Figure 6.

Proposed biosynthesis of PTM supported by the isolation of two intermediates (3 and 4), four congeners (5–8), as well as three fully processed PTM analogues (10–12) from S. platensis SB12036, and intermediates (17 and 18) previously isolated from SB12030.⁹ (A) ent-CPP (16) is cyclized into (16R)-ent-kauran-16-ol (3) by PtmT3. Oxidation at C-19 likely occurs before 11S,16S-ether ring formation, which is catalyzed by PtmO5. Hydroxylation at C-7 and activation by adenylation at C-19, occurs before A-ring cleavage and β-oxidation.
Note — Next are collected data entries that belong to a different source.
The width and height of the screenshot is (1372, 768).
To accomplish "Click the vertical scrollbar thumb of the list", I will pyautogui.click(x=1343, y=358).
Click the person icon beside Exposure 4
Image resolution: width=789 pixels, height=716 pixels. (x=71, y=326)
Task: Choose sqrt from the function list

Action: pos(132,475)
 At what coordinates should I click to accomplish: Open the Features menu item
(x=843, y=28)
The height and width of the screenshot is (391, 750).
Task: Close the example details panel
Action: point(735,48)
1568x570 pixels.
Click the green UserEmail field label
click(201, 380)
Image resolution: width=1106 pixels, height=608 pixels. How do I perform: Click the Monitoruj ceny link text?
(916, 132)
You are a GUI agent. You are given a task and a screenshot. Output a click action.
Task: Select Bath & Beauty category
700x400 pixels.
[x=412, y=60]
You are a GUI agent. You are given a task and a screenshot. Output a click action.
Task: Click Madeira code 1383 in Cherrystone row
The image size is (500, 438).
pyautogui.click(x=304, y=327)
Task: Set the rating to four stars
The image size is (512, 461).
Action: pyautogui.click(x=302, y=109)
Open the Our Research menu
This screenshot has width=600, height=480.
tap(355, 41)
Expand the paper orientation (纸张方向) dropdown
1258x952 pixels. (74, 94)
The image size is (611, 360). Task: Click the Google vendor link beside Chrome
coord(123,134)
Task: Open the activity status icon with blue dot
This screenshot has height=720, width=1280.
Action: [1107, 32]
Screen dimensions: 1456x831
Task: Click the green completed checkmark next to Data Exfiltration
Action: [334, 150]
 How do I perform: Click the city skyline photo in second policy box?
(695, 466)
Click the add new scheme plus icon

The A-ring is shown in 16. Platensicyl-CoA (19) is coupled to ADHBA by PtmC in the final step of PTM biosynthesis.¹⁹ Proposed intermediates in brackets have not been isolated or experimentally confirmed, but are supported by the congeners isolated and indicated with the dotted arrows. Isolation of the adenylated ent-atiserene congener (9) (see Figure 1) also supports parallel processing of the ent-atiserene-derived intermediates in PTN biosynthesis. Congeners 10–12 highlight the flexible nature of the processing enzymes. (B) Proposed model for 11S,16S-ether ring formation by PtmO5. Due to the necessary inversion of stereochemistry at C-16 from 4 to the ether product, an 11S,16R-bis-hydroxylated intermediate (20) is predicted. The final 11S,16S-ether ring formation step may proceed enzymatically as a part of the PtmO5 activity or nonenzymatically as a spontaneous nucleophilic substitution.